Lippenbekenntnis
Wir unterhalten uns. Mein Blick wird immer wieder abgelenkt von deinen Lippen. Ihre geschmeidigen Bewegungen fesseln mich. Ich liebe es, wie du mich damit küsst und ich liebe es, sie zu beobachten, wenn sie auf diese andere Art mit mir kommunizieren.Ich trete näher an dich heran und schaue von unten zu ihnen auf. Du blickst mich an und lächelst. Zähne blitzen hervor. Ich greife in deinen Nacken, ziehe dein Gesicht näher an mich heran und berühre deine Wange nur kurz mit dem Handrücken. Meine Fingerspitzen wollen die Konturen deiner Lippen nachziehen; die sanft geschwungene obere und die vollere untere. Ich verharre mit dem Daumen mittig auf deiner weichen Unterlippe und automatisch schürzt du sie zum Kuss.

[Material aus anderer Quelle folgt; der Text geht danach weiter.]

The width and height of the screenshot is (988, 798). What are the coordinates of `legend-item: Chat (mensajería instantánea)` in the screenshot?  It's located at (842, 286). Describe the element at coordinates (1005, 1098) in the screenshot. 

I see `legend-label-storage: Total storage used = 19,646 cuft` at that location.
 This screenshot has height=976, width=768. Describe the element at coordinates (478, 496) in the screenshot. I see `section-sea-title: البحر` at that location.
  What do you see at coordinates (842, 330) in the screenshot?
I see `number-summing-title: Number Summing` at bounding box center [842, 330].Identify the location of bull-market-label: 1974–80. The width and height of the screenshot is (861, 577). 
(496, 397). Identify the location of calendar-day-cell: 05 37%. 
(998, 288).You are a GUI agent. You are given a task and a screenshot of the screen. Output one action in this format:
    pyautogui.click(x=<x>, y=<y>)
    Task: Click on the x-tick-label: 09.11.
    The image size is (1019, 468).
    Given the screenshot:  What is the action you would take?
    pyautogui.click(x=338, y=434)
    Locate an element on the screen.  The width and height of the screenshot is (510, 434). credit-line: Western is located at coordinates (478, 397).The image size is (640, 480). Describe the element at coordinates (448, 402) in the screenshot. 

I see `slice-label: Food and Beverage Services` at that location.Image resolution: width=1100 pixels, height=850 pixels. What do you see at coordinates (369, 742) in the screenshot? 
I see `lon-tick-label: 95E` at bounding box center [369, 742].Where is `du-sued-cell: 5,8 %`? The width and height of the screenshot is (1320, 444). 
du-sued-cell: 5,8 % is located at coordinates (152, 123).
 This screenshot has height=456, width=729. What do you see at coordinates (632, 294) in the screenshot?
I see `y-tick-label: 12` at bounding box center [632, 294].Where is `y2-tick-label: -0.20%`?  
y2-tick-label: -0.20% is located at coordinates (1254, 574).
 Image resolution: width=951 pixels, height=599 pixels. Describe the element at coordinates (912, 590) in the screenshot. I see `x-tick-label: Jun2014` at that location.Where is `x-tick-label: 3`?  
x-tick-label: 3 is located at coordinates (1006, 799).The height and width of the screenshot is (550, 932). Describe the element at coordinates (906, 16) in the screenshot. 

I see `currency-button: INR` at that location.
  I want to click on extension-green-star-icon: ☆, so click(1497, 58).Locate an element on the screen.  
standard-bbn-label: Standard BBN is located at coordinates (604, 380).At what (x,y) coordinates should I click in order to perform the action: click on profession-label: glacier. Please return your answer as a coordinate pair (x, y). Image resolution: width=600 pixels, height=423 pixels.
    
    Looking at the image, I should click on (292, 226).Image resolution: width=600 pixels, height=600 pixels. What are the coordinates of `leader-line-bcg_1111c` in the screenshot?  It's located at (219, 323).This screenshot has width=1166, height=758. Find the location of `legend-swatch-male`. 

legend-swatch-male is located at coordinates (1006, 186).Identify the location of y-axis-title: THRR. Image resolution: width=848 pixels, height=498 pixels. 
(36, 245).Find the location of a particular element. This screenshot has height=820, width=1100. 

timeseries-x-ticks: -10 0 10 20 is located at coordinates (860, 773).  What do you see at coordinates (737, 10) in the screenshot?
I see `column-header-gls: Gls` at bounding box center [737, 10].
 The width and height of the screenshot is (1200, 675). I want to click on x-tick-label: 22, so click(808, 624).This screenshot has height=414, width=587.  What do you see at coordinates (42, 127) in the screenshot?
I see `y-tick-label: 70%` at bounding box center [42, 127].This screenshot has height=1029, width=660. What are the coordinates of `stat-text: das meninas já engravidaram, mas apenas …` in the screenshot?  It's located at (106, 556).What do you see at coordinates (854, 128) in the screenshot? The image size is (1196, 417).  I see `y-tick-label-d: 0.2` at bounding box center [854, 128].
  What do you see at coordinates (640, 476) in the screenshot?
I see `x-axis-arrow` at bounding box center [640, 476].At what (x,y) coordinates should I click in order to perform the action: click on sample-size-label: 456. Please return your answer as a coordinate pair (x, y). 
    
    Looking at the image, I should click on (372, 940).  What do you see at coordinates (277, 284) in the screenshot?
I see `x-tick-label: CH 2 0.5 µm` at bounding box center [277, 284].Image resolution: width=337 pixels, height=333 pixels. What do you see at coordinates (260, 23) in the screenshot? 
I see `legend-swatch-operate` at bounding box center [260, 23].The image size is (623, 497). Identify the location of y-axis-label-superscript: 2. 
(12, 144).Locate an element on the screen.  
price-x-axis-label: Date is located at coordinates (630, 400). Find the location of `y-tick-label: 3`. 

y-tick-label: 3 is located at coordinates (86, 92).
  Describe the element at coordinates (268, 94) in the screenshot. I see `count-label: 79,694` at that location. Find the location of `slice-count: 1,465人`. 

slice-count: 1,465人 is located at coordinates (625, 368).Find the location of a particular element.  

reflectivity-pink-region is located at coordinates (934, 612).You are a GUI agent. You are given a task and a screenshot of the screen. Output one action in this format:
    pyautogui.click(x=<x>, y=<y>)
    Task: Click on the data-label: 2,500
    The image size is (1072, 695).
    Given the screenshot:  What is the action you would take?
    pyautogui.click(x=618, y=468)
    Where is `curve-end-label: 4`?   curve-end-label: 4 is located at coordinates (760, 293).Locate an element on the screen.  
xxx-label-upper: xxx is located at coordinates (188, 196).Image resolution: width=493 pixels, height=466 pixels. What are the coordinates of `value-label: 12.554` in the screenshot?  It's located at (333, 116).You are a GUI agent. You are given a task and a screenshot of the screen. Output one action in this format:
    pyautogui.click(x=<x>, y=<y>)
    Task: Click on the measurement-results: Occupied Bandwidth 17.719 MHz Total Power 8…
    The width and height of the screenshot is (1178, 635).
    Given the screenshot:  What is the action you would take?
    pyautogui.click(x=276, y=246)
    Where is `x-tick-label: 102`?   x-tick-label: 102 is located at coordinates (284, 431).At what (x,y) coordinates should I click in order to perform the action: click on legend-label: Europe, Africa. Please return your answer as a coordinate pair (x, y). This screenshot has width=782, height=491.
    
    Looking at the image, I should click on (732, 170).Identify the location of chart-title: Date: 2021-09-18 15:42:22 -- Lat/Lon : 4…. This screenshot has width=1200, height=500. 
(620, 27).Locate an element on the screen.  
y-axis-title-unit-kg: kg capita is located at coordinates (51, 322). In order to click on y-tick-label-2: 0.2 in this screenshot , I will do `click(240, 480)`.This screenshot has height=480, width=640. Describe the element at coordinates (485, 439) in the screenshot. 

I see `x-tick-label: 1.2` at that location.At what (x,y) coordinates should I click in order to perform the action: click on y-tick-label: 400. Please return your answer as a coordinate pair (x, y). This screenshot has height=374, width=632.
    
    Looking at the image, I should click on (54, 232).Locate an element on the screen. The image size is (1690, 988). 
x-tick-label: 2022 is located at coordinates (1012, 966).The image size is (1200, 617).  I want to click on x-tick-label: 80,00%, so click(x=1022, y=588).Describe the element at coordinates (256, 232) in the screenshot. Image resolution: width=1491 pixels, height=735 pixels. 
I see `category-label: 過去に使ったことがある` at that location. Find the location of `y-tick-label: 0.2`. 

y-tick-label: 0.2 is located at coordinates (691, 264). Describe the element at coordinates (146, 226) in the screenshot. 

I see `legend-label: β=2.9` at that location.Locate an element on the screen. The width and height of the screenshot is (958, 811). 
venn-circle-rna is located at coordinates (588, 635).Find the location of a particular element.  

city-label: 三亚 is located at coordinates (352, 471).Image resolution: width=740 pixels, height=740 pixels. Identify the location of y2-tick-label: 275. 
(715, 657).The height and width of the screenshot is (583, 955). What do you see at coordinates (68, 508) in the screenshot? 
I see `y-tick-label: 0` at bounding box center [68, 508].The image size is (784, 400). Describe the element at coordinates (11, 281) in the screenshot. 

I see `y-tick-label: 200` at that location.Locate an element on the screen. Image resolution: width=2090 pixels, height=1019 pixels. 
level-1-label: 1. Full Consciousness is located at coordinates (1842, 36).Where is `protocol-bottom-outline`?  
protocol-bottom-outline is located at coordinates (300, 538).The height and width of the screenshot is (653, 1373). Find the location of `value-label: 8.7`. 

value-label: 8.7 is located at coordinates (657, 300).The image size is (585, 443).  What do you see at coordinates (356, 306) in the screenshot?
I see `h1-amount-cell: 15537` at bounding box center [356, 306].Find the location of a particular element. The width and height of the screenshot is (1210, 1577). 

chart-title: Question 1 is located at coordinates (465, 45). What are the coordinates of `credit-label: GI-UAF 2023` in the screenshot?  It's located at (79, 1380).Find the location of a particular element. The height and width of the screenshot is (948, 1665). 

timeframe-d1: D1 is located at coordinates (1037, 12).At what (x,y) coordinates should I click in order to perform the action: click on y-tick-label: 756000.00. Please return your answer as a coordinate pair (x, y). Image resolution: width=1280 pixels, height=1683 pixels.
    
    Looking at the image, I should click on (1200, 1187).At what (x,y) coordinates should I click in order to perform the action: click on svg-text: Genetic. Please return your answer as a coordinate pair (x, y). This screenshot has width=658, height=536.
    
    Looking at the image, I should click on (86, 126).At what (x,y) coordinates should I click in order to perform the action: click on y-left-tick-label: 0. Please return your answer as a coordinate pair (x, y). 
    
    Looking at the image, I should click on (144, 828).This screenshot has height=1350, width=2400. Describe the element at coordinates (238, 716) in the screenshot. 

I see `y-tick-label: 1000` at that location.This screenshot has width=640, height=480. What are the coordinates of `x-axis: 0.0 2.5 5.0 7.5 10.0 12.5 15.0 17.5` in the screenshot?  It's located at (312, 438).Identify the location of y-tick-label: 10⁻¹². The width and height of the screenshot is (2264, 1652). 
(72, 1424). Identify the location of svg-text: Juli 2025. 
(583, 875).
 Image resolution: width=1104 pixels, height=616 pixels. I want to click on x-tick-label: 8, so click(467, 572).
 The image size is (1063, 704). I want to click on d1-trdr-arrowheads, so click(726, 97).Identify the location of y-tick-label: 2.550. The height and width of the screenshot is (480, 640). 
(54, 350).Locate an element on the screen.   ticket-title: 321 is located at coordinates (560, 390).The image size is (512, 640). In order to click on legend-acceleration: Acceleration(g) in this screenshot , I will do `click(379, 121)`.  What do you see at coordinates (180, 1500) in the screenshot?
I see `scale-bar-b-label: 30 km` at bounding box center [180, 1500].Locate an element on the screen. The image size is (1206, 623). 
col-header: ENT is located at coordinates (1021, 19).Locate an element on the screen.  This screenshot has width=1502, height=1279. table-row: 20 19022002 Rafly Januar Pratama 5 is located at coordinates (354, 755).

Mit dem Zeigefinger versuche ich die gekräuselte Haut glatt zu streichen und deine Lippen entspannen sich. So kann ich sie noch einmal umrunden, in Zeitlupe, Millimeter für Millimeter. Ich fasse einzelne Stellen zwischen Daumen und Zeigefinger um leicht an ihnen zu ziehen; schiebe meine Fingerkuppe dazwischen und taste deinen Zahnkranz dahinter. Reflexartig begegnest du meinem Finger mit der Zunge und ich kann fühlen, wie der Kontakt mit meiner salzigen Haut dich Speichel produzieren lässt. Du schluckst und ich umfahre deinen Mund mit der angefeuchteten Fingerkuppe erneut.
Meine Kreise werden weiter, der Druck der Fingerspitzen fester und ich spüre die Reibung deiner Bartstoppeln. Du atmest hörbar und schließt die Augen. Dir scheint in diesem Moment bewusst zu werden, dass meine zarten Berührungen von eben einem Lippenbekenntnis gleichen: Ich schiebe dir meine Finger unsanft in den Mund und du umschließt sie nach dem zweiten Fingerglied fester mit diesen Lippen, die ich nun küsse.